The request >>
Present the stretch of rows from the line containing "You are a GUI" through the line containing "(x=1164, y=79)" as a Markdown table with the columns No. and Line. Number each line, skip blank lines, and leave out the pictures.

Data extract >>
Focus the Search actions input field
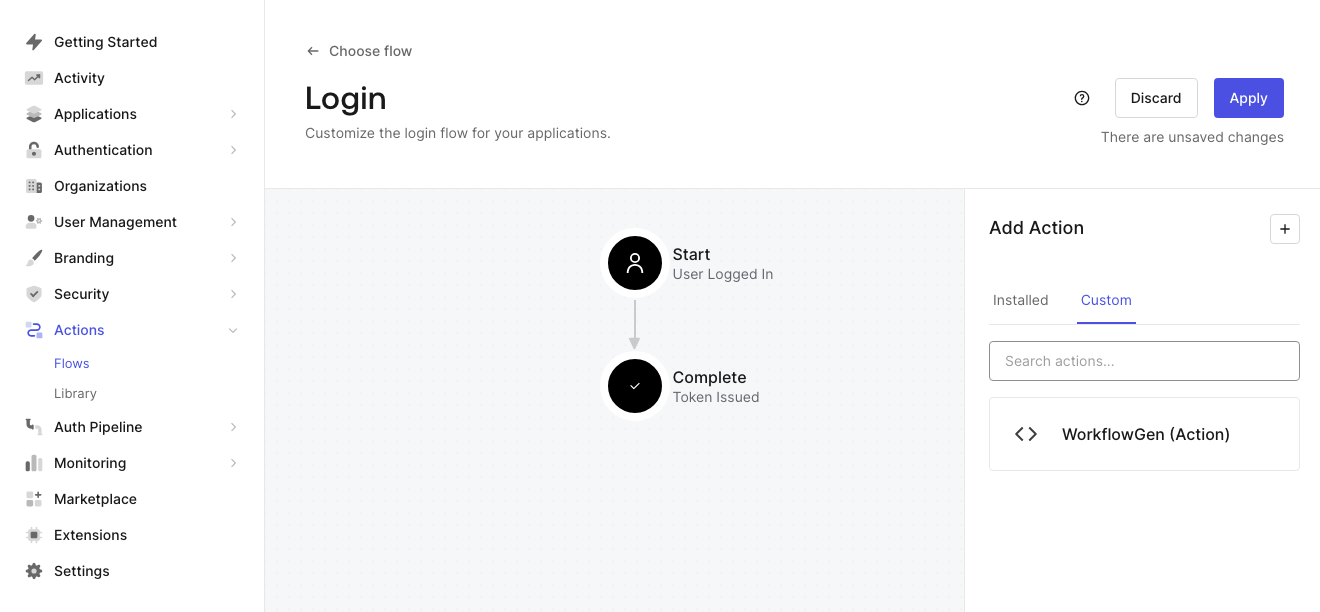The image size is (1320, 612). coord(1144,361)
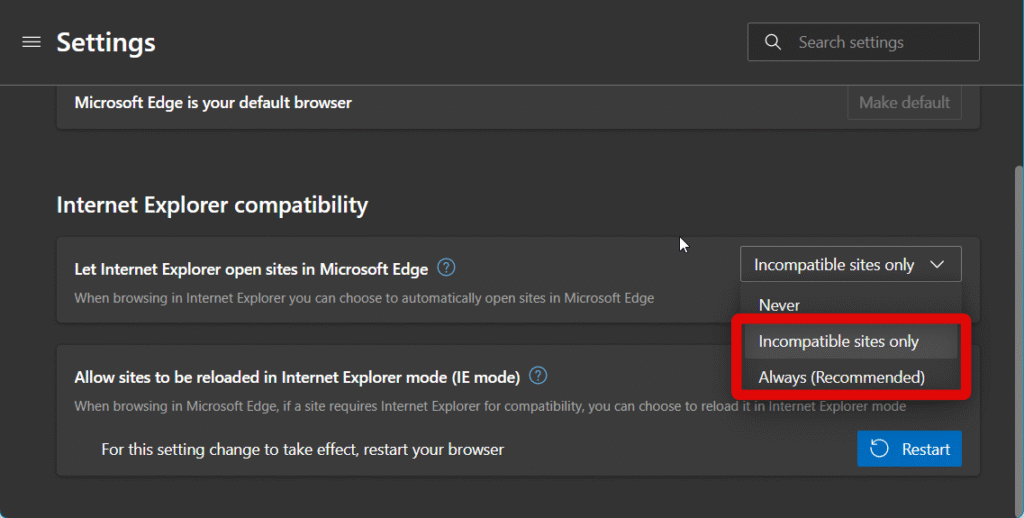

--

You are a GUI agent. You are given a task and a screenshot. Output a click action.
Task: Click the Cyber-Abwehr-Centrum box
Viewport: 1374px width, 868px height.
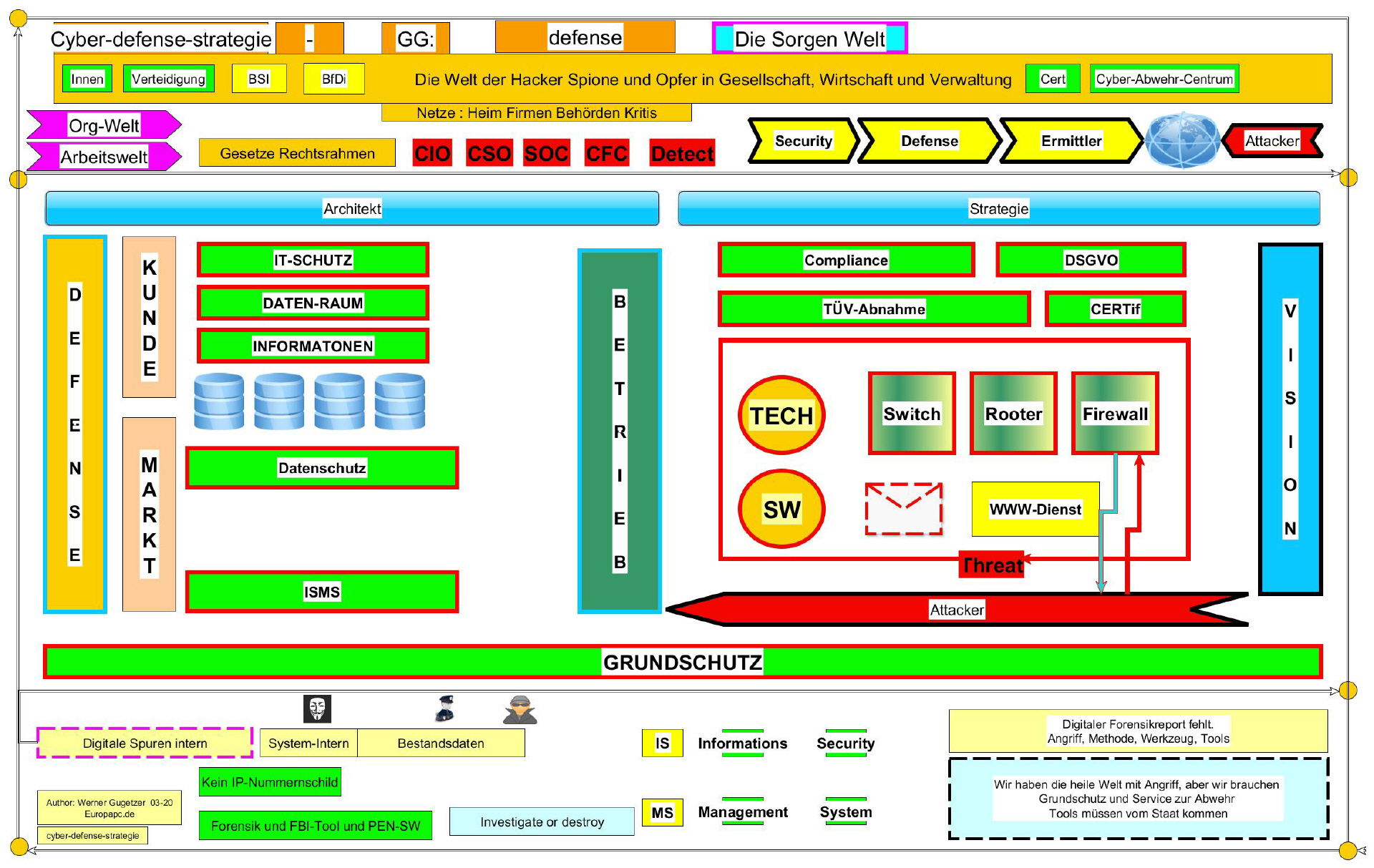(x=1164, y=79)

Reply to the task >>
| No. | Line |
|---|---|
| 1 | You are a GUI agent. You are given a task and a screenshot. Output a click action. |
| 2 | Task: Click the Cyber-Abwehr-Centrum box |
| 3 | Viewport: 1374px width, 868px height. |
| 4 | (x=1164, y=79) |